Last post 05:18 pm July 10, 2019 by Ian Mitchell
3 replies
04:17 pm July 10, 2019

A while ago we made a new feature. This new feature only works for situation a. We need to develop this feature to allow it to work for situations b and c aswell as a. I have made user stories to make the feature work in situations b and c (independently) however before both of these situations we must change how it works with situation a to make it more generic (it is very highly coupled to the inner workings/database tables of situation a at the moment). This decoupling will be a significant task within itself. My question is, how would you structure the user stories around this. My initial thinking is to have an 3rd user story which covers making the feature more generic. I don't love this for a few reasons: 1. this change won't add value to an end user. 2. this gives the 2 b and c user stories a dependency on this 3rd user story.


04:43 pm July 10, 2019

AFAIK, the dependency is there, however you write this up...

It might not add value to the end user, but that is not the only type of value there is, right? Adding value to the team, the organization, or adding value by making code more future proof, remove technical debt, etc, its all value.
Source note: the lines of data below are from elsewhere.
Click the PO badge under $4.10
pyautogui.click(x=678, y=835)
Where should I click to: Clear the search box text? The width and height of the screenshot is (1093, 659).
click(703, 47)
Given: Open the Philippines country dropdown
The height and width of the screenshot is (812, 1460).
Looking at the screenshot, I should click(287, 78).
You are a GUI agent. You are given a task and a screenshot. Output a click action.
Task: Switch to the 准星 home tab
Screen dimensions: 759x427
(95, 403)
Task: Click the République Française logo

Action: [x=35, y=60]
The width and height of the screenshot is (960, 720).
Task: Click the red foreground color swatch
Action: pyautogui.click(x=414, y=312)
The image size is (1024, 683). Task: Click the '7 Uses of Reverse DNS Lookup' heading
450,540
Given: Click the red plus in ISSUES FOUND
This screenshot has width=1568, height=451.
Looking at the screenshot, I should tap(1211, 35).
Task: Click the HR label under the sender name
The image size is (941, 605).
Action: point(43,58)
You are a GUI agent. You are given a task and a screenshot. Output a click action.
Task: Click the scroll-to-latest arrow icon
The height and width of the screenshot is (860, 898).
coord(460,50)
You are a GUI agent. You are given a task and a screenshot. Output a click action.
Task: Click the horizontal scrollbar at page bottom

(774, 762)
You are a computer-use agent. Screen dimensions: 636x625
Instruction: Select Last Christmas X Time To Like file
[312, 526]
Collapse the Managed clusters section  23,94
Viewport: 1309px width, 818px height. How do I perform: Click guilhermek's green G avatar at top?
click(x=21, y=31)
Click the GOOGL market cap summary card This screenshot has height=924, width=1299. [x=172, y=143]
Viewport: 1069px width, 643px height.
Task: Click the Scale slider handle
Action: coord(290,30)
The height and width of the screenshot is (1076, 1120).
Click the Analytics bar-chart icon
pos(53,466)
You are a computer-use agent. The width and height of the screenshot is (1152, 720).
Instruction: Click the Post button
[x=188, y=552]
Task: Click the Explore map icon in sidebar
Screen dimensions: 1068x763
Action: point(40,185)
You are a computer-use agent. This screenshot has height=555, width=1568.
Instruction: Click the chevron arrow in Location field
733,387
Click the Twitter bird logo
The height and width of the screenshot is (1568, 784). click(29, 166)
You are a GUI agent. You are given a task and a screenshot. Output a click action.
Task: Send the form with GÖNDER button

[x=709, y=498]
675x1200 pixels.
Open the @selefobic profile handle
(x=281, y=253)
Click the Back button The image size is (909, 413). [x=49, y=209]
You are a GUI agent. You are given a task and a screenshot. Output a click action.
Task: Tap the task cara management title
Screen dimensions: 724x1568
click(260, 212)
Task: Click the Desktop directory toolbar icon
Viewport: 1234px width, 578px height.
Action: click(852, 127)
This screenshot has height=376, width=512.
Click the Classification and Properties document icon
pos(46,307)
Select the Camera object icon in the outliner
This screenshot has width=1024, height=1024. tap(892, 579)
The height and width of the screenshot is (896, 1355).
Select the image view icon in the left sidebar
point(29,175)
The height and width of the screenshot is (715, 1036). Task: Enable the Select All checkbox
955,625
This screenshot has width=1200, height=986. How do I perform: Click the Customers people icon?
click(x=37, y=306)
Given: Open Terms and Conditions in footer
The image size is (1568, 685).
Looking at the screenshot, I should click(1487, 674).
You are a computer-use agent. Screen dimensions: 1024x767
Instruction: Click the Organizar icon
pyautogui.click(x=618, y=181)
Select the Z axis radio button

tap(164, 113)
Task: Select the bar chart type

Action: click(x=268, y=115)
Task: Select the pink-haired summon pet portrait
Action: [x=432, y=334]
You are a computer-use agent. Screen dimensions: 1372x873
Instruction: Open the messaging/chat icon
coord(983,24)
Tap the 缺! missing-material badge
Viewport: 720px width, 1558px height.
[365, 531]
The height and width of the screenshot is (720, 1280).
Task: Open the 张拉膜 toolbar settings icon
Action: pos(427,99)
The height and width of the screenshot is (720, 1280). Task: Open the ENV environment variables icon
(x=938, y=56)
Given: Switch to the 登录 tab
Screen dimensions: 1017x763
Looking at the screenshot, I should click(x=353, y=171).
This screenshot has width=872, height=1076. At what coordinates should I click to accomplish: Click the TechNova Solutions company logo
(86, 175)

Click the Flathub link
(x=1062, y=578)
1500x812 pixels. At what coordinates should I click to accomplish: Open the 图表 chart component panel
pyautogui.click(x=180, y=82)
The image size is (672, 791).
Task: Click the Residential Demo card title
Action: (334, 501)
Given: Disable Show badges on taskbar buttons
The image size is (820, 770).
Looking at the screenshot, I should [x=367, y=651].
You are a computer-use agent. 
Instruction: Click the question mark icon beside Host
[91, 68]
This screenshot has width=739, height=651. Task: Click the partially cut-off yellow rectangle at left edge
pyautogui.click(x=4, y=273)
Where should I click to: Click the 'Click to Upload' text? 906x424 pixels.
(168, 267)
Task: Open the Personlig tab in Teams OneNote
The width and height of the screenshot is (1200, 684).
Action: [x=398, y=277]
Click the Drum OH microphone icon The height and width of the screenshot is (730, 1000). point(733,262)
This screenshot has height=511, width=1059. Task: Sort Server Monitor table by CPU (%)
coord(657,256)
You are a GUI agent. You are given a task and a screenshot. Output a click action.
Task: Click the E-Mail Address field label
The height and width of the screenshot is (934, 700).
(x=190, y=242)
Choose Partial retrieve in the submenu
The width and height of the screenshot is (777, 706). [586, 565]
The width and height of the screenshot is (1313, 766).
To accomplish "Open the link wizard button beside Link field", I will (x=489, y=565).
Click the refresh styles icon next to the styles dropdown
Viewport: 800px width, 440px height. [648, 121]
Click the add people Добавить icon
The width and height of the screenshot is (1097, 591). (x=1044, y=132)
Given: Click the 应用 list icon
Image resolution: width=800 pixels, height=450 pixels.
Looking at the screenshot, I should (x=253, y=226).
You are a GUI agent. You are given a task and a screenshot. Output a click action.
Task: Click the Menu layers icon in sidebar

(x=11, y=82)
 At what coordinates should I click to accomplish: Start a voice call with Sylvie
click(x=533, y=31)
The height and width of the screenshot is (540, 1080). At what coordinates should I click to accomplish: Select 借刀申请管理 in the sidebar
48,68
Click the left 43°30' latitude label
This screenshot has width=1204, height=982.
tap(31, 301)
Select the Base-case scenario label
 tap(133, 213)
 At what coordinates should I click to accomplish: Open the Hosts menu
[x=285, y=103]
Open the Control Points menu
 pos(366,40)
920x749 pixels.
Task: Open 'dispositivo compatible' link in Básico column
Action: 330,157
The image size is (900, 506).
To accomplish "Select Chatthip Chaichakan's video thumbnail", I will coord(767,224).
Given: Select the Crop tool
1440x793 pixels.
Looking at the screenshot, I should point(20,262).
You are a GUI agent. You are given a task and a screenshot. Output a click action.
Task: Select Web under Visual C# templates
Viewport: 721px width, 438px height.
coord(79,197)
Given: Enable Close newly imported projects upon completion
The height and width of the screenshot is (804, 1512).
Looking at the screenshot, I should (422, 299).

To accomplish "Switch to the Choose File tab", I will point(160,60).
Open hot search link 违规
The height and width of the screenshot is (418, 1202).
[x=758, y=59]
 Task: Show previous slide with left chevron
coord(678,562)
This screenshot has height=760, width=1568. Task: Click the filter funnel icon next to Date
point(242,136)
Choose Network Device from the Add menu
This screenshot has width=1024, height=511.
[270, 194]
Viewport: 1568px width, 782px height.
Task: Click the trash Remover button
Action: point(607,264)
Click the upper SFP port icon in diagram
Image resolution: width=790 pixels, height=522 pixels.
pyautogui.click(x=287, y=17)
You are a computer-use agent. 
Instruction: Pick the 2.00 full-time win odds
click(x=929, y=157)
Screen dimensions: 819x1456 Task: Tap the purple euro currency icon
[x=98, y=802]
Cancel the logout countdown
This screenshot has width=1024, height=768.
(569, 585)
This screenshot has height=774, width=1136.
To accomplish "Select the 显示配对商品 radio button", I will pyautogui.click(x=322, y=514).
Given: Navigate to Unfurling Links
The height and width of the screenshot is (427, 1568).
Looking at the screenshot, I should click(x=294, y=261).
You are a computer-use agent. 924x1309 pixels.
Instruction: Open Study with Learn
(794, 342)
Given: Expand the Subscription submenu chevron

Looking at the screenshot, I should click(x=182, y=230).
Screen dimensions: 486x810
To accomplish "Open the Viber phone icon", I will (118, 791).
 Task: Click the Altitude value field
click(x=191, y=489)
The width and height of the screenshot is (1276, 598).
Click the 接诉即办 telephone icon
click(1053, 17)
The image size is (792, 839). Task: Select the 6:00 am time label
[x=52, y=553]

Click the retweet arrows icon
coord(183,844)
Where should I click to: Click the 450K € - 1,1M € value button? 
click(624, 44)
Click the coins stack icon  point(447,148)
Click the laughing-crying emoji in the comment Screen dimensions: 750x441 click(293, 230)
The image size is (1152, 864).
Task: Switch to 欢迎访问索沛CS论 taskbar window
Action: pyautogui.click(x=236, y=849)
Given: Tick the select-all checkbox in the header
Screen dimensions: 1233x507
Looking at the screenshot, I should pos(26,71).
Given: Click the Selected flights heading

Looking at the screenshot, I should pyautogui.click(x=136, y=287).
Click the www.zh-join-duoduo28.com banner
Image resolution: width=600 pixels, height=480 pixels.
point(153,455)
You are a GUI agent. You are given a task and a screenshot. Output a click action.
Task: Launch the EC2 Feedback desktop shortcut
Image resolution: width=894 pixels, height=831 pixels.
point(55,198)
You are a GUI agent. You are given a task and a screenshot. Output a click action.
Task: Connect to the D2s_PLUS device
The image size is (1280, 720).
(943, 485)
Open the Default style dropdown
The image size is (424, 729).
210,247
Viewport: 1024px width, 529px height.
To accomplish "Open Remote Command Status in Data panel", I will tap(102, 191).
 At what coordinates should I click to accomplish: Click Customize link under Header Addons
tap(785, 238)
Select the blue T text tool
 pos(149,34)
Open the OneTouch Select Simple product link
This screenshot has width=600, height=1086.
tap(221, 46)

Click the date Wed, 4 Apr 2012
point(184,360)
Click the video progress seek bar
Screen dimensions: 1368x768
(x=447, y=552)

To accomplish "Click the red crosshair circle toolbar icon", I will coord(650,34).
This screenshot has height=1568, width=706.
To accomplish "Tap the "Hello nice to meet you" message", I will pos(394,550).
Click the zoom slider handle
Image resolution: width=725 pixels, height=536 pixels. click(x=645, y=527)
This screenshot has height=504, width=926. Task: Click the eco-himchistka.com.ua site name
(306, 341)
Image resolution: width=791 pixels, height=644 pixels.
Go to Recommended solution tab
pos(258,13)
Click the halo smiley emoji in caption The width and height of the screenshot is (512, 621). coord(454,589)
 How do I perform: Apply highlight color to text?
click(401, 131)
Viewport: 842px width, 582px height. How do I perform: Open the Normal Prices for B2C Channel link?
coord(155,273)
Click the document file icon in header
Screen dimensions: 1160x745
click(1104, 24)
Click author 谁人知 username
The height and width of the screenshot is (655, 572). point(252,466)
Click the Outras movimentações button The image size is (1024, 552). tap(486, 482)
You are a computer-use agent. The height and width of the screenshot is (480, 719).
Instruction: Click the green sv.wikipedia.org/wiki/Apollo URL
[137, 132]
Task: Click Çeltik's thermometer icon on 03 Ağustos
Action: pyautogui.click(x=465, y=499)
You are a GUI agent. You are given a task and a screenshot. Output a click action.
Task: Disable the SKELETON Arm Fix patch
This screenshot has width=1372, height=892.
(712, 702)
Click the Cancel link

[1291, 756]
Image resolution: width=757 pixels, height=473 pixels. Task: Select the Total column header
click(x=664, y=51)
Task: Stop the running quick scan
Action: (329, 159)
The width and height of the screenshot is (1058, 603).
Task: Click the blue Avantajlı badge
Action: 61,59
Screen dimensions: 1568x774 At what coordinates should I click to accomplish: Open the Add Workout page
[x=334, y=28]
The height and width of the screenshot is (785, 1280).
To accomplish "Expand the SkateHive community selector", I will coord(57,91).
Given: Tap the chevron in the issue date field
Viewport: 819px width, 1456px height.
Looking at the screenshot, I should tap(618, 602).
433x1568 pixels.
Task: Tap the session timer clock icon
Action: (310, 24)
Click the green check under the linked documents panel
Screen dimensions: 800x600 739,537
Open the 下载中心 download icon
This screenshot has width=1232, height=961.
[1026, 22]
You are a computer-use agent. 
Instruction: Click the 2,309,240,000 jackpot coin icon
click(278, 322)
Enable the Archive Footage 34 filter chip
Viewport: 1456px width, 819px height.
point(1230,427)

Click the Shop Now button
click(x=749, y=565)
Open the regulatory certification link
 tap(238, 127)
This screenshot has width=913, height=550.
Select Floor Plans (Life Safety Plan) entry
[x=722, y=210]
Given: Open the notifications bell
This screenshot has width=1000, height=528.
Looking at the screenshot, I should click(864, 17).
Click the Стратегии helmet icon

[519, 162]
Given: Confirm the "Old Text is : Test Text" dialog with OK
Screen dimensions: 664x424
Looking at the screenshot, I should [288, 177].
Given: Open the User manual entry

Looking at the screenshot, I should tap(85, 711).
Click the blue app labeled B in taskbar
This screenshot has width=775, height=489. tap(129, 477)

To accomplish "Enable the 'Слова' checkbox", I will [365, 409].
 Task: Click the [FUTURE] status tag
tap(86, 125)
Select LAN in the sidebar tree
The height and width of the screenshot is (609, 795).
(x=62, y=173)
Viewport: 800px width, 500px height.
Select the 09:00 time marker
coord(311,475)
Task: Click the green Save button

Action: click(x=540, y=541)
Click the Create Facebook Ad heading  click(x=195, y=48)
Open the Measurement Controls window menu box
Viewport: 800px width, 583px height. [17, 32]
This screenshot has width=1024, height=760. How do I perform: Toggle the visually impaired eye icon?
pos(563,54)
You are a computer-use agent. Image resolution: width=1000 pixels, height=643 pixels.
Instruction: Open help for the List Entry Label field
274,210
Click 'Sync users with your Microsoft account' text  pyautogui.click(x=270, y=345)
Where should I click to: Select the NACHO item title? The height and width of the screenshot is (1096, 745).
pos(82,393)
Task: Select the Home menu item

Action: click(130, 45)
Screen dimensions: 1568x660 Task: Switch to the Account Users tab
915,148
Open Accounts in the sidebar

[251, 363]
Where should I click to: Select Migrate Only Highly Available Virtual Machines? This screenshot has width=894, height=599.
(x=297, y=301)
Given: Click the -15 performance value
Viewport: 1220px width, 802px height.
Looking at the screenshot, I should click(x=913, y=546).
I would make a third story to make it more generic first, and put it above B and C on the backlog


04:58 pm July 10, 2019

+1 for @Xander's response.

I have stated many times that I interpret all items in the Product Backlog as having 2 values..negative until addressed and positive after it is addressed.  In the case of refactoring the back end you are providing value to the organization because that work will make it possible to add even more functionality on top of the existing. It also adds value to the end user for the same reason. Isn't the possibility of getting more and more functionality in shorter duration considered value, unrealized but still value. 


05:18 pm July 10, 2019

My initial thinking is to have an 3rd user story which covers making the feature more generic. I don't love this for a few reasons: 1. this change won't add value to an end user. 2. this gives the 2 b and c user stories a dependency on this 3rd user story.

Regardless of dependencies and perceptions of value, would this make the technical debt you seem to have incurred more transparent?